El Profe no se había lavado su magnífica cabellera, y al afeitarse había pasado por alto tantos pelos como los que había rasurado. Síntomas de una personalidad o un ego en colapso, o comoquiera que lo llamaran los psiquiatras.
– No lo sé -dijo, como si Carmine le hubiera salido con algo inconcebible, de puro ridículo.
– ¿Visita usted a algún paciente personalmente, señor?
– No, hace años que no, salvo por alguna consulta ocasional en relación con un caso que tenga a todos desconcertados. Desde que se inauguró el Hug, mi función ha sido estar por mis investigadores, discutir con ellos sus problemas si se encuentran ante un dilema o si las cosas no les salen como ellos esperaban. Yo les doy consejos, a veces les sugiero nuevas vías de investigación. Entre eso, mi programa de clases y conferencias y la lectura, estoy demasiado ocupado para ver pacientes.
– ¿Quién visita pacientes? Refrésqueme la memoria.
– Sobre todo, Addison Forbes, dado que su investigación es enteramente clínica. Los doctores Ponsonby y Finch ven algunos, mientras que el doctor Polonowsky tiene una clínica importante. Es muy bueno en síndromes de malabsorción.
«¿No pueden hablar en cristiano?», hubiera querido preguntar Carmine. Pero dijo:
– ¿Así que sugiere usted que debería hablar en primer lugar con el doctor Forbes?
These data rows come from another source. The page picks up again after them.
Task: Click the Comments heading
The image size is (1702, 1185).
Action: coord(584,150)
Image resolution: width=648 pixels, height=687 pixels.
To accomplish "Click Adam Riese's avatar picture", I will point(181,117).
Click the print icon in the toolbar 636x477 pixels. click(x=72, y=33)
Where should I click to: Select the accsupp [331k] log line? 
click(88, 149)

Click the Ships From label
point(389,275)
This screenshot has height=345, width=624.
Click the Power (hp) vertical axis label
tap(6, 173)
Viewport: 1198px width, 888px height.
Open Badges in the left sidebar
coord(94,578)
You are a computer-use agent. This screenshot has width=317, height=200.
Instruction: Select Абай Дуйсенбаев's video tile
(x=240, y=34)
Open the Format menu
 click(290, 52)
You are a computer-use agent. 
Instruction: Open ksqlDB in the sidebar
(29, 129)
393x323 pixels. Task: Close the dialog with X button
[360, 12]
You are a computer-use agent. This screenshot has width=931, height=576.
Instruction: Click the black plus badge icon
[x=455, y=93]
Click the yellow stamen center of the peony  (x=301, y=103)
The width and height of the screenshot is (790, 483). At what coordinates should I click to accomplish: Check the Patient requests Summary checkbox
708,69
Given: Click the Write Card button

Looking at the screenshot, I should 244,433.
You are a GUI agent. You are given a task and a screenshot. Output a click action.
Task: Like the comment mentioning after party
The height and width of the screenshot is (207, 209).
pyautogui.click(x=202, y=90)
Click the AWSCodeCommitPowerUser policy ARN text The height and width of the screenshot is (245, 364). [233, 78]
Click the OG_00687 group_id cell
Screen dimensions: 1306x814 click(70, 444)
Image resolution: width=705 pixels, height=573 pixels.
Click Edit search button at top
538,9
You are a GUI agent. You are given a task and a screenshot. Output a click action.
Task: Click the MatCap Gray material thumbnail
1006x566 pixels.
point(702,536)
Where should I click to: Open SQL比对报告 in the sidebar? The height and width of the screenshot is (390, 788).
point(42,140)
– Vaya a verlos en el orden que prefiera -dijo el Profe, mientras convocaba a Tamara apretando un timbre.
«He aquí otra hugger que parece no tener ninguna prisa -observó Carmine-. Me pregunto qué pretende. Una mujer atractiva y con buena presencia, pero sabe que no le quedan muchos años buenos.»
Addison Forbes pareció quedarse perplejo.
– ¿Que si veo pacientes? -preguntó-. ¡Pues más bien sí, teniente! Paso consulta con hasta treinta o treinta y pico a la semana. Nunca menos de veinte, desde luego. Soy tan conocido que mi bolsa de pacientes no es sólo nacional, sino internacional.
– ¿Es posible que alguno de ellos albergue algún resentimiento contra usted o el Hug, doctor?
– Mi querido amigo -dijo Forbes en tono altanero-, ¡raro es el paciente que comprende su enfermedad! En cuanto un tratamiento no obra los milagros que él pueda haberse inducido a creer que obraría, le echa la culpa a su médico. Pero yo pongo especial cuidado en advertir a todos mis pacientes que soy un médico corriente, no un médico brujo, y esta precaución ya constituye un avance en sí misma.
«Es quisquilloso, intolerante y condescendiente, aparte de un neurótico», fue la opinión de Carmine, que se cuidó mucho de expresarla. Optó mejor por preguntar amablemente:
– ¿Alguno de ellos le ha amenazado alguna vez?
Forbes reaccionó horrorizado.
– ¡No, nunca! Si lo que busca son pacientes que amenacen, debería interrogar a cirujanos.
– El Hug no tiene cirujanos.
– Ni recibe amenazas de pacientes -fue la seca respuesta de Forbes.
Por el doctor Walter Polonowsky, supo que un síndrome de malabsorción significaba que un paciente no toleraba algo que la naturaleza ha concebido como alimento para todo el mundo, o bien que había desarrollado una preferencia por sustancias que la naturaleza no ha concebido como alimento para nadie.